▸ **Challenge**
Please copy out the records from the line that contains "Click the Time Period slider handle" through the line that contains "coord(112,49)", both included, and give only those lines. Keep every line in place and lower each coordinate in the answers by 20.

>>>

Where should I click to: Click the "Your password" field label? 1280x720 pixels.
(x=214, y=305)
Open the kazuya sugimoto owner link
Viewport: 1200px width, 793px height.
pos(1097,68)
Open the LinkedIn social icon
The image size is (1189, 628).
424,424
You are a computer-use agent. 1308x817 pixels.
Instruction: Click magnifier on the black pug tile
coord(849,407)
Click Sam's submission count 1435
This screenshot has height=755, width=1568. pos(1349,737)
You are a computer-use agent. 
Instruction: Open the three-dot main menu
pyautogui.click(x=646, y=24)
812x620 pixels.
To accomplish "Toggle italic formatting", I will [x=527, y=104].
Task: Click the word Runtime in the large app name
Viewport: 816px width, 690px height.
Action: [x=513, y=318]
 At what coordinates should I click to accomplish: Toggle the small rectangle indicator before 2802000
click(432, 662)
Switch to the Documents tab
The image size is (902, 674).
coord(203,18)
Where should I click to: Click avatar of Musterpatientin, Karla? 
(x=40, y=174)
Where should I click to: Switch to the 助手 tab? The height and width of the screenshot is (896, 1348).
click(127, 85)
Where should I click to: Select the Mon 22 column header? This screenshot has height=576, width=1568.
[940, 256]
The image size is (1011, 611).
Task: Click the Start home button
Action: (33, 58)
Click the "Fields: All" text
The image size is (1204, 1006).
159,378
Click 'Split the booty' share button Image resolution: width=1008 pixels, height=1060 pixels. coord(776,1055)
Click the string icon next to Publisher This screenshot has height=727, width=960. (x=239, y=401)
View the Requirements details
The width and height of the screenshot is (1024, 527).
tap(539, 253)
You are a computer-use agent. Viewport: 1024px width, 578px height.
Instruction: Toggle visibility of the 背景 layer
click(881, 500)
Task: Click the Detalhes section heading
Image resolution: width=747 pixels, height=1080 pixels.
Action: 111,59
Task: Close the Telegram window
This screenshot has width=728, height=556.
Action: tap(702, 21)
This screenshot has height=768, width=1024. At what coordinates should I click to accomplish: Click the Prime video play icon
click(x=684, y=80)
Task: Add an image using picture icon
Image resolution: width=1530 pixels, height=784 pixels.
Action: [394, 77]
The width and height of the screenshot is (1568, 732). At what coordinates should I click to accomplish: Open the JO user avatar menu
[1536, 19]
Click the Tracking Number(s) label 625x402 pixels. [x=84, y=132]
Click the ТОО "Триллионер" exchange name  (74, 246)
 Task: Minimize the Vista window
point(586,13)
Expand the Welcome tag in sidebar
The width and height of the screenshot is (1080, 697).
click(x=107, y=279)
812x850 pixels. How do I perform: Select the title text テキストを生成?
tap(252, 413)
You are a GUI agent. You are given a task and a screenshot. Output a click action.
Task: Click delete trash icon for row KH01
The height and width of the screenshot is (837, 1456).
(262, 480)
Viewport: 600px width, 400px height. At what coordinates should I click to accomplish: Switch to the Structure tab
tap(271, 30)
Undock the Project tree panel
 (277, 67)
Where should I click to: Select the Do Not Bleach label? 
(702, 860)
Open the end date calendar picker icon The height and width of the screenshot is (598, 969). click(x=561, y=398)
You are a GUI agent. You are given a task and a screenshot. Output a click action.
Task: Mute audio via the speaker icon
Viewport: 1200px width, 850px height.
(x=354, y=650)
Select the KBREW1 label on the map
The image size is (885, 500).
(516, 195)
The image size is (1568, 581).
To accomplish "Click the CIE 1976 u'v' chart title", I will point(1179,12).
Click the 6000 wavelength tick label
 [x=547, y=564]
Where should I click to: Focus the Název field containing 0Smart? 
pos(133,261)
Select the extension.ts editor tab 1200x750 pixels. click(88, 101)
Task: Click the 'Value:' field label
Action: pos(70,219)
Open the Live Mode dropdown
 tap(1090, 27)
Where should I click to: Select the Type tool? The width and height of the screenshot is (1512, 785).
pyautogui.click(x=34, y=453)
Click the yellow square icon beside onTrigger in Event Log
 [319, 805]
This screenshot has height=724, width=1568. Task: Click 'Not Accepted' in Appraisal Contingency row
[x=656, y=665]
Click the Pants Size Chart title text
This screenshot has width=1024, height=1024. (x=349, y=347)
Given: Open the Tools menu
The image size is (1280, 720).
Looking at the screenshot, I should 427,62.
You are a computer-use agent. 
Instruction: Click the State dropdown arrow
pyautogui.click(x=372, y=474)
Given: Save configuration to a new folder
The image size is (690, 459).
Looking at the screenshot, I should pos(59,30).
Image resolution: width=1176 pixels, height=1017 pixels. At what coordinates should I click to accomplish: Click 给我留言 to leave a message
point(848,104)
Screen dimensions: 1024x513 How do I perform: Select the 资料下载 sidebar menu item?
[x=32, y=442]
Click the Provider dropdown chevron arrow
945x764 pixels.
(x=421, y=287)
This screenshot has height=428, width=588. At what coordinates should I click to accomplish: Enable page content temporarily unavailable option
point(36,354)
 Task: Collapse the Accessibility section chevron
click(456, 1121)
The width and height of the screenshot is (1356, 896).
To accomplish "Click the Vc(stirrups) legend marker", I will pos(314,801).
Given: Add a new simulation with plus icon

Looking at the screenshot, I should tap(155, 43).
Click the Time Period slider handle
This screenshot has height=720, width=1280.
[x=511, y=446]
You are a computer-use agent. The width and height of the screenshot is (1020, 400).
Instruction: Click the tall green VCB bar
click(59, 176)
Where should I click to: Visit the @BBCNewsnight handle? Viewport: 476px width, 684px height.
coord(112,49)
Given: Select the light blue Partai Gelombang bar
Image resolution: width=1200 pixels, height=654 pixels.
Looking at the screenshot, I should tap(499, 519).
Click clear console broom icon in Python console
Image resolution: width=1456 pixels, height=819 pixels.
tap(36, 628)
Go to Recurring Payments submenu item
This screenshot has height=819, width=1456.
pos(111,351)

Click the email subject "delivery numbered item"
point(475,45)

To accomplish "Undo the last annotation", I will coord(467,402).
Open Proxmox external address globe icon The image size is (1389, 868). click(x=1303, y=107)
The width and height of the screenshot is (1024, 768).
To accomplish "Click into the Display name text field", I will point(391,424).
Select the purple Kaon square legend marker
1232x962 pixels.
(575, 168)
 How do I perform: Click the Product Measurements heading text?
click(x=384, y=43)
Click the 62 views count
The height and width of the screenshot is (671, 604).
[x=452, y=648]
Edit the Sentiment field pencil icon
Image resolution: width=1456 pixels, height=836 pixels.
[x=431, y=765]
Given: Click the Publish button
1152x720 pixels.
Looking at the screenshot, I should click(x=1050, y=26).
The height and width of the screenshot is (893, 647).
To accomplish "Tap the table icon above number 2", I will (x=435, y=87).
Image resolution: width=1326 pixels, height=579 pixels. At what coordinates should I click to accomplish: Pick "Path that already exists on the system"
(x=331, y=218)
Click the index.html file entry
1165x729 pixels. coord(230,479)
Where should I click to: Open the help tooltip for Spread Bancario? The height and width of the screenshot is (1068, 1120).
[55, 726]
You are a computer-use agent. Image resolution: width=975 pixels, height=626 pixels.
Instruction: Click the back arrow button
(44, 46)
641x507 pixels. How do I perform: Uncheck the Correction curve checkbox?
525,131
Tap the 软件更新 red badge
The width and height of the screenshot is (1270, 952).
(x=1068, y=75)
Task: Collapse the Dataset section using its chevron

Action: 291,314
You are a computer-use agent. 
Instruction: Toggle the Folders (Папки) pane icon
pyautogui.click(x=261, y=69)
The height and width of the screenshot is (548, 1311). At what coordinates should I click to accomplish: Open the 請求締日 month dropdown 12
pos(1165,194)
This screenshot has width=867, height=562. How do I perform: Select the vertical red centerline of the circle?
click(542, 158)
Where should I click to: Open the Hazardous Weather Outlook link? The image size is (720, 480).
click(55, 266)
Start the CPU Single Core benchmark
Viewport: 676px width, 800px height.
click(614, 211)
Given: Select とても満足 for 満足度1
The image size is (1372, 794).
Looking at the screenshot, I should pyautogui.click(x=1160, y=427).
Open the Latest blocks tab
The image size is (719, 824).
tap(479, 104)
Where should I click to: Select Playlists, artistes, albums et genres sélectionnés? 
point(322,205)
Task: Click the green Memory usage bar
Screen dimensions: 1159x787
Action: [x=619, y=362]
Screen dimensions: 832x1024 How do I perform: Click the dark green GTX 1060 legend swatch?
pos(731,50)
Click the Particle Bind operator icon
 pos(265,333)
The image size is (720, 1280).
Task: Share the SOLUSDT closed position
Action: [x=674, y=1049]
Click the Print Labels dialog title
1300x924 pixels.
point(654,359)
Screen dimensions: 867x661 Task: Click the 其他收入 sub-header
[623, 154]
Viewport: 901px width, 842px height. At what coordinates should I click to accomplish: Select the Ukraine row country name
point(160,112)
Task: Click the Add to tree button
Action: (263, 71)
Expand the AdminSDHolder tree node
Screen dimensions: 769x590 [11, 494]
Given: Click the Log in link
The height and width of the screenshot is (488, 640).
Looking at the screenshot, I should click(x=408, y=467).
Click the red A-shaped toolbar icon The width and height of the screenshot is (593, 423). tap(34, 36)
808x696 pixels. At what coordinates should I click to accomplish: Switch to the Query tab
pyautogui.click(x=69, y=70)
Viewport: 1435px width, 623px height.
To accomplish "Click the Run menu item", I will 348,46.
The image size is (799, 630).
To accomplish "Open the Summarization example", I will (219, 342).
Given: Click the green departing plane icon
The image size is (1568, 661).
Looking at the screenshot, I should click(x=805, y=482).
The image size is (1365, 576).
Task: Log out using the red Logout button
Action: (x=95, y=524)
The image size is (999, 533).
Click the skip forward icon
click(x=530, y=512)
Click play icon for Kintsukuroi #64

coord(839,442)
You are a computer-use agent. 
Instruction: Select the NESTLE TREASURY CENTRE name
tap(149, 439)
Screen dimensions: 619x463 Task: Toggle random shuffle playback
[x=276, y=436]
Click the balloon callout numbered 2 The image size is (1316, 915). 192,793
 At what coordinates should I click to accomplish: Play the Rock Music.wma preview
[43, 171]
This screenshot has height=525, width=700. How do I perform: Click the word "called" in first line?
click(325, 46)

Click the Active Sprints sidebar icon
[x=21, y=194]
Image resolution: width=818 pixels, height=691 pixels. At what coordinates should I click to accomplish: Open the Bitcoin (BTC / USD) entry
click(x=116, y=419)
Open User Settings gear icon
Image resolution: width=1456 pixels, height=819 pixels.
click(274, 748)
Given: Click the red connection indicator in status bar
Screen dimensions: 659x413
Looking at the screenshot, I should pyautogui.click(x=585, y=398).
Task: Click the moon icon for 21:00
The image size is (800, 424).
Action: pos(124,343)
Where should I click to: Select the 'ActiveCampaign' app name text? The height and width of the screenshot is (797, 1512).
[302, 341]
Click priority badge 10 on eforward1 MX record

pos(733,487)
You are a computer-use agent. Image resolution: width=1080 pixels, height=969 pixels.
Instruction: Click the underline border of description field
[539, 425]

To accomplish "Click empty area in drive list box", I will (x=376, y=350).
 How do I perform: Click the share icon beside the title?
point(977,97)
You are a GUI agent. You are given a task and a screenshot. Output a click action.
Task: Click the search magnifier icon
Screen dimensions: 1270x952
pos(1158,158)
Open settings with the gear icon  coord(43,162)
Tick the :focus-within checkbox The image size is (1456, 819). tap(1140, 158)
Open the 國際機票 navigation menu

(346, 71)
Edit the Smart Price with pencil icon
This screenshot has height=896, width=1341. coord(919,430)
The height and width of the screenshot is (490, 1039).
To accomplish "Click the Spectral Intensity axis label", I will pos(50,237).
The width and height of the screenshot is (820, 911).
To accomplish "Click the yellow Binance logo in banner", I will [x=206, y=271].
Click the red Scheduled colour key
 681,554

<<<

▸ **Response to this exercise**
Click the Time Period slider handle
This screenshot has height=720, width=1280.
[x=491, y=426]
You are a computer-use agent. The width and height of the screenshot is (1020, 400).
Instruction: Click the tall green VCB bar
click(39, 156)
Where should I click to: Visit the @BBCNewsnight handle? Viewport: 476px width, 684px height.
coord(92,29)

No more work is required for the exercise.